- COMPLETE THE FOLLOWING -
**A)** Translate this sentence from the worked integral solution below into Spanish: "We begin by simplifying the expression under the square root."
**B)** In the worked integral solution below, shorten the paragraph that opens "We begin by simplifying the expression" while keeping its main facts.
**C)** Answer these questions using the worked integral solution below:
(i) What are the lower and upper limits of the integral?
(ii) According to the identity used, what is sec²θ − 1 equal to?
(iii) What does the square root symbol conventionally denote?

- EXTRACT PROVIDED -
Question

$$\text {Evaluate the following integrals.}$$$$\int_{-\pi / 3}^{\pi / 3} \sqrt{\sec ^{2} \theta-1} d \theta$$

Answer

**step1 Simplify the expression inside the square root**

We begin by simplifying the expression under the square root. We use a fundamental trigonometric identity that relates the secant and tangent functions. This identity states that the square of the secant of an angle minus 1 is equal to the square of the tangent of that angle.

$$\sec^2 \theta - 1 = \tan^2 \theta$$

Substituting this identity into our integral's expression, we transform the integrand as follows:

$$\sqrt{\sec^2 \theta - 1} = \sqrt{\tan^2 \theta}$$

**step2 Handle the square root using absolute value**

When we take the square root of a squared term, the result is the absolute value of that term. This is because the square root symbol ($$\sqrt{}$$) conventionally denotes the principal (non-negative) square root.

- GIVEN DATA -

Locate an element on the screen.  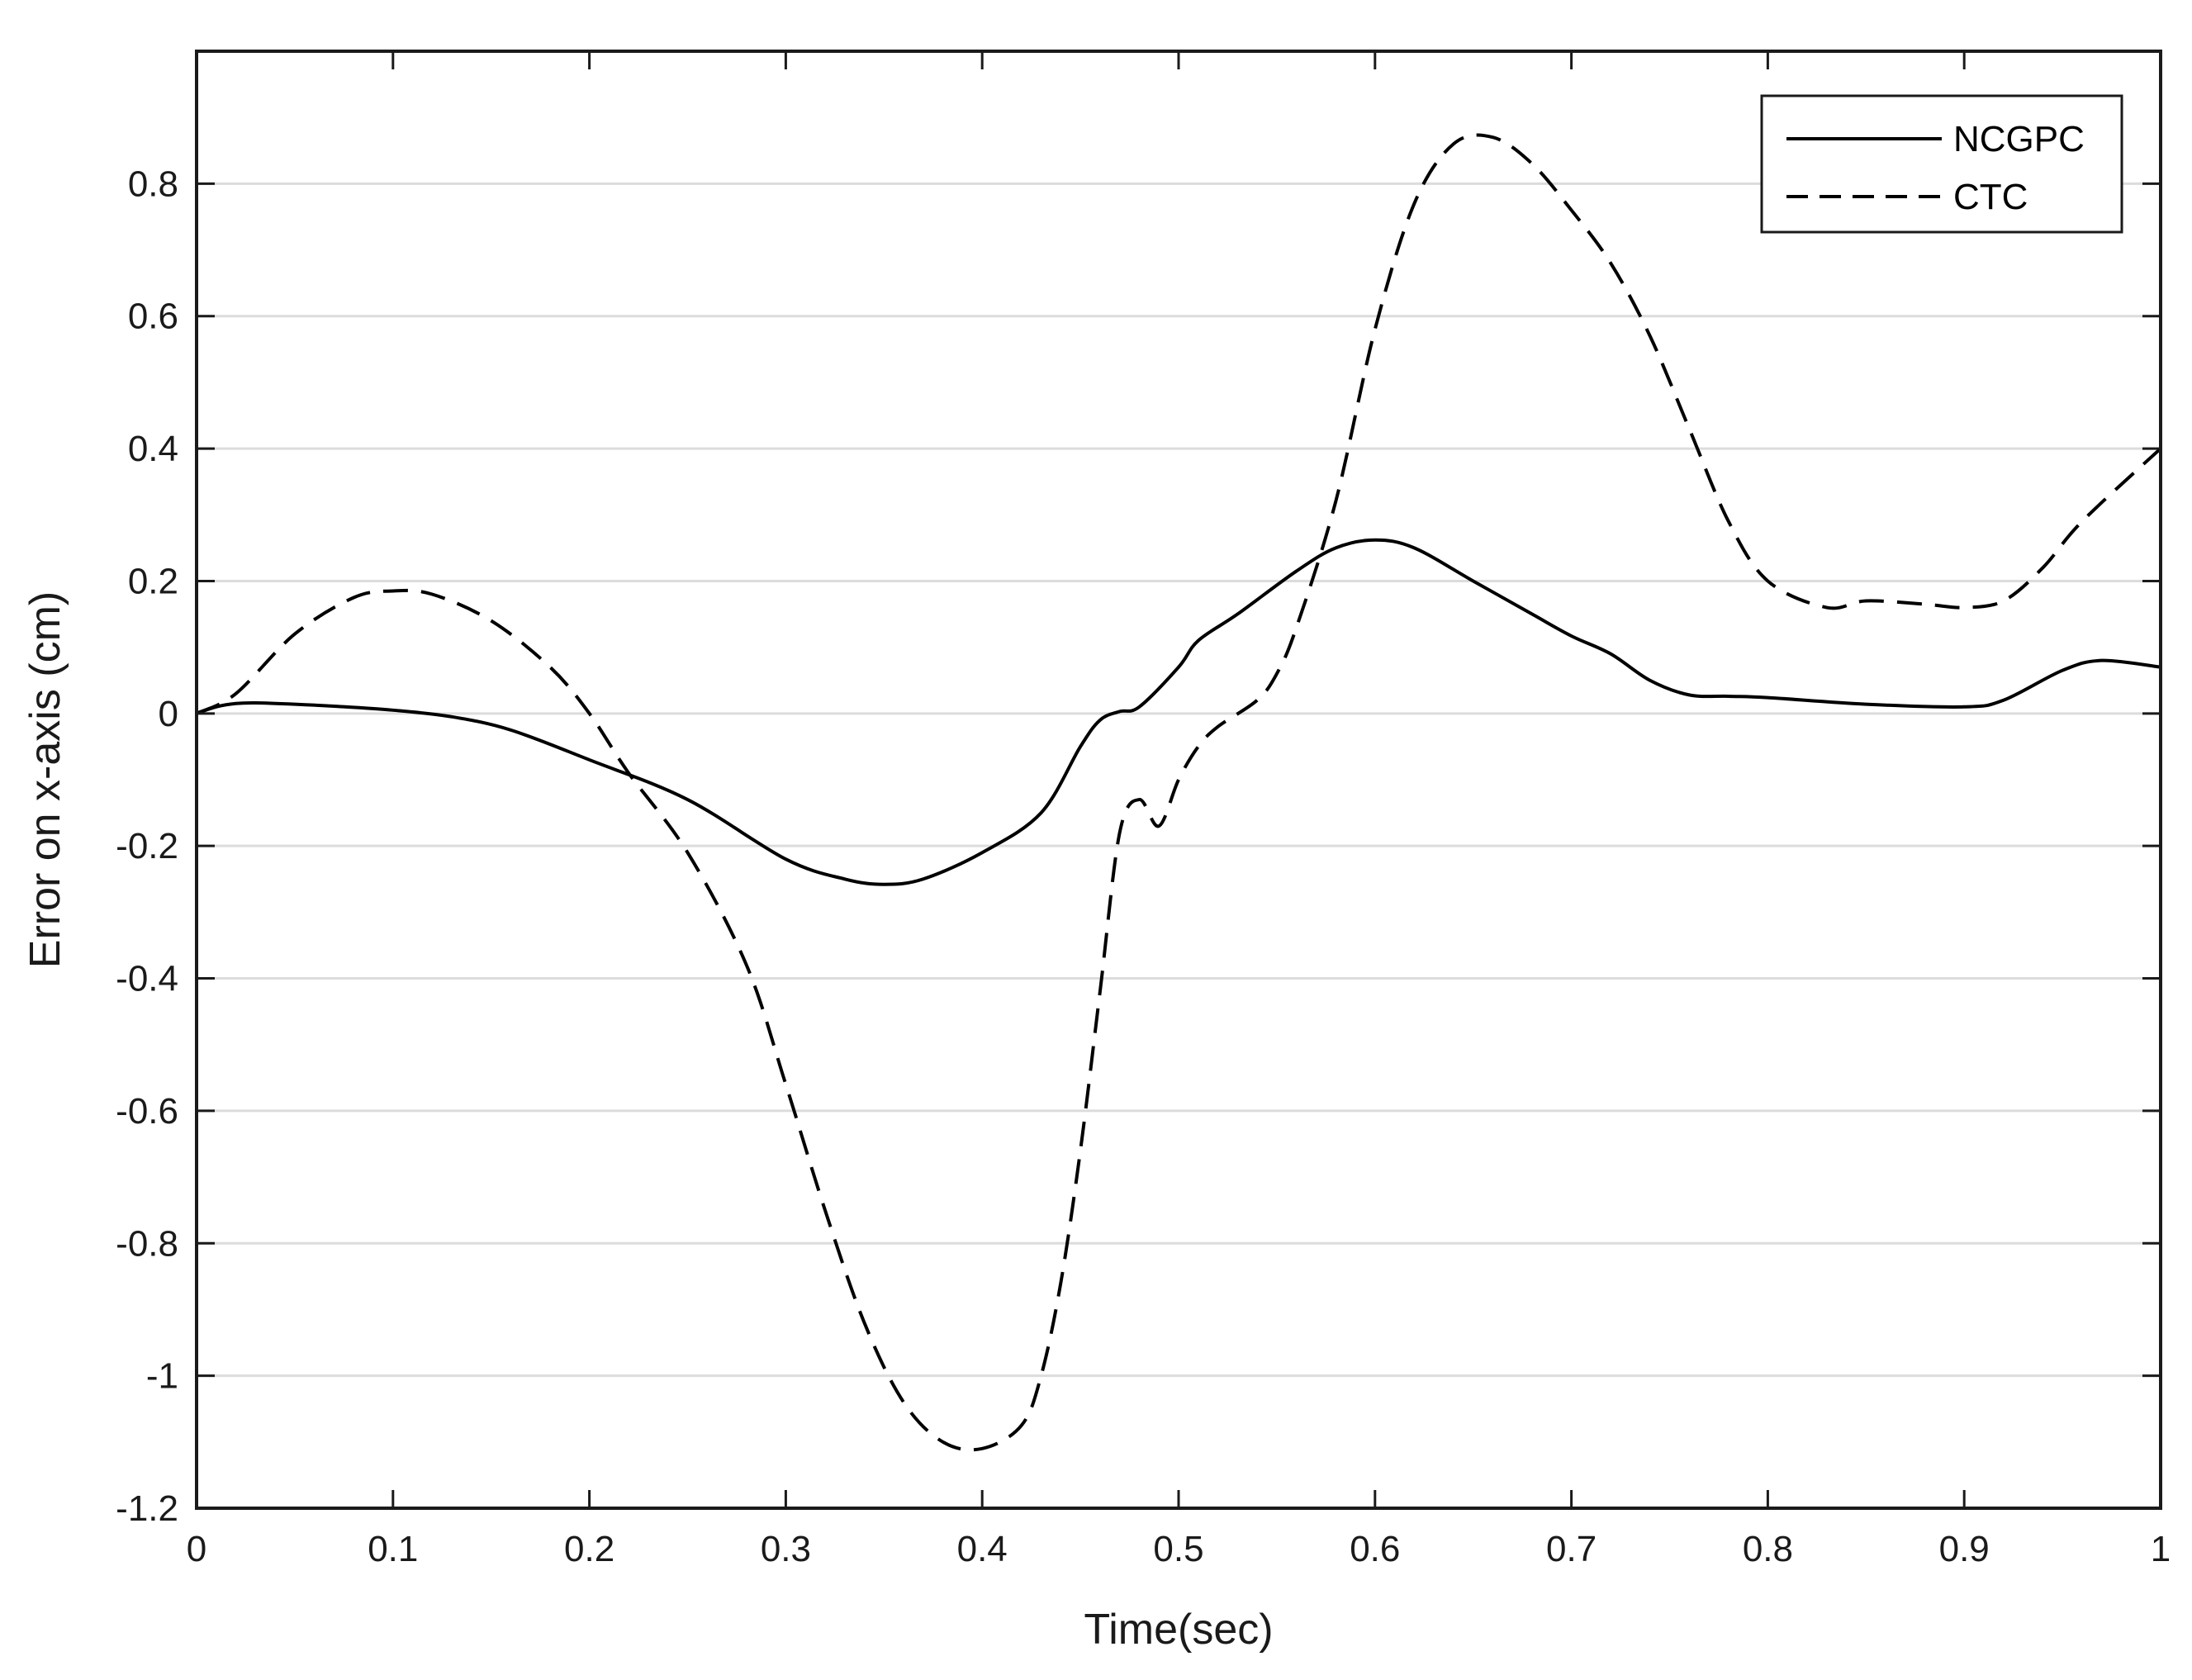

==

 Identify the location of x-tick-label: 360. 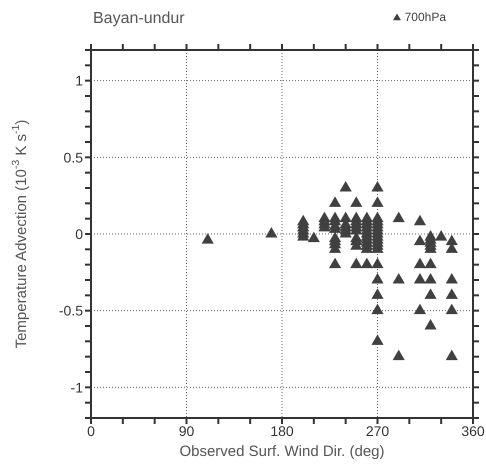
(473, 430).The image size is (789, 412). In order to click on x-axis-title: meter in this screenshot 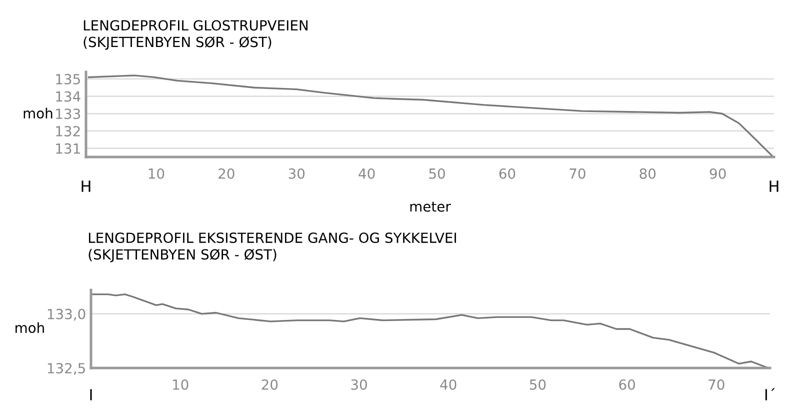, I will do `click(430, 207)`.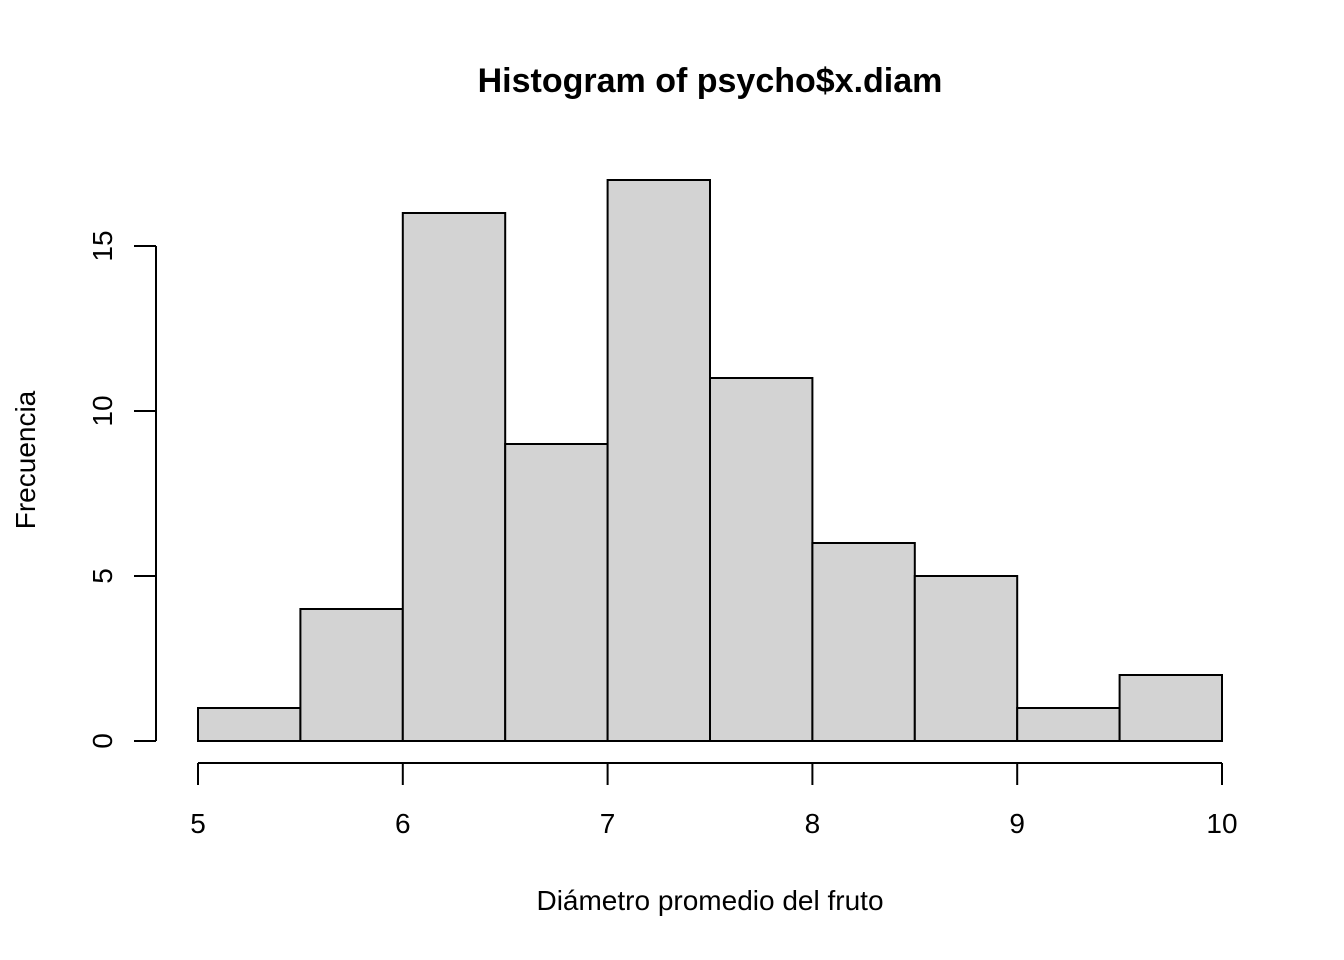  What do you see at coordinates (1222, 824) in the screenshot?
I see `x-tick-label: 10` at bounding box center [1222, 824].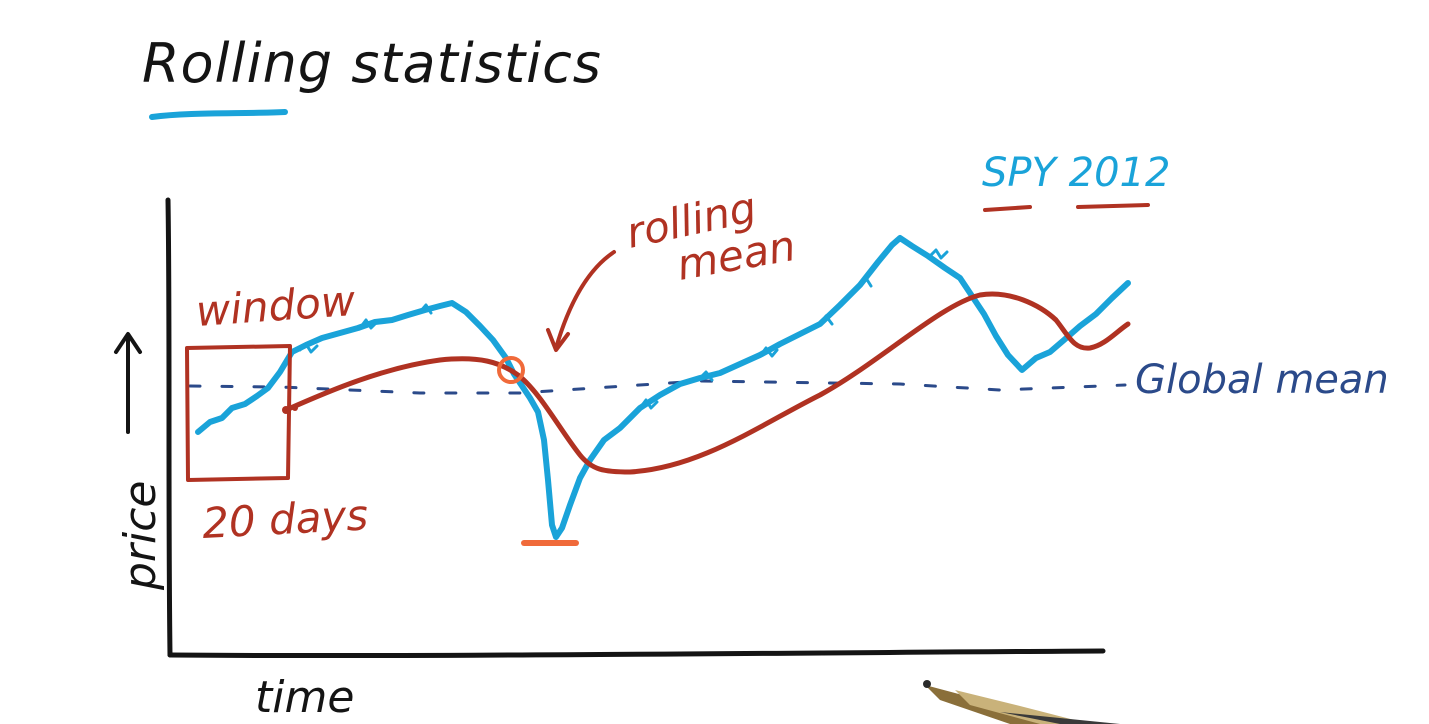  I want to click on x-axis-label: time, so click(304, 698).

- RESULTS BY TASK -
**A)** Comenzamos simplificando la expresión bajo la raíz cuadrada.

**B)** The expression under the square root is simplified first. This uses a basic trigonometric identity linking secant and tangent: the square of an angle's secant minus 1 equals the square of its tangent.

**C)**
(i) The lower limit is −π/3 and the upper limit is π/3.
(ii) tan²θ
(iii) The principal (non-negative) square root.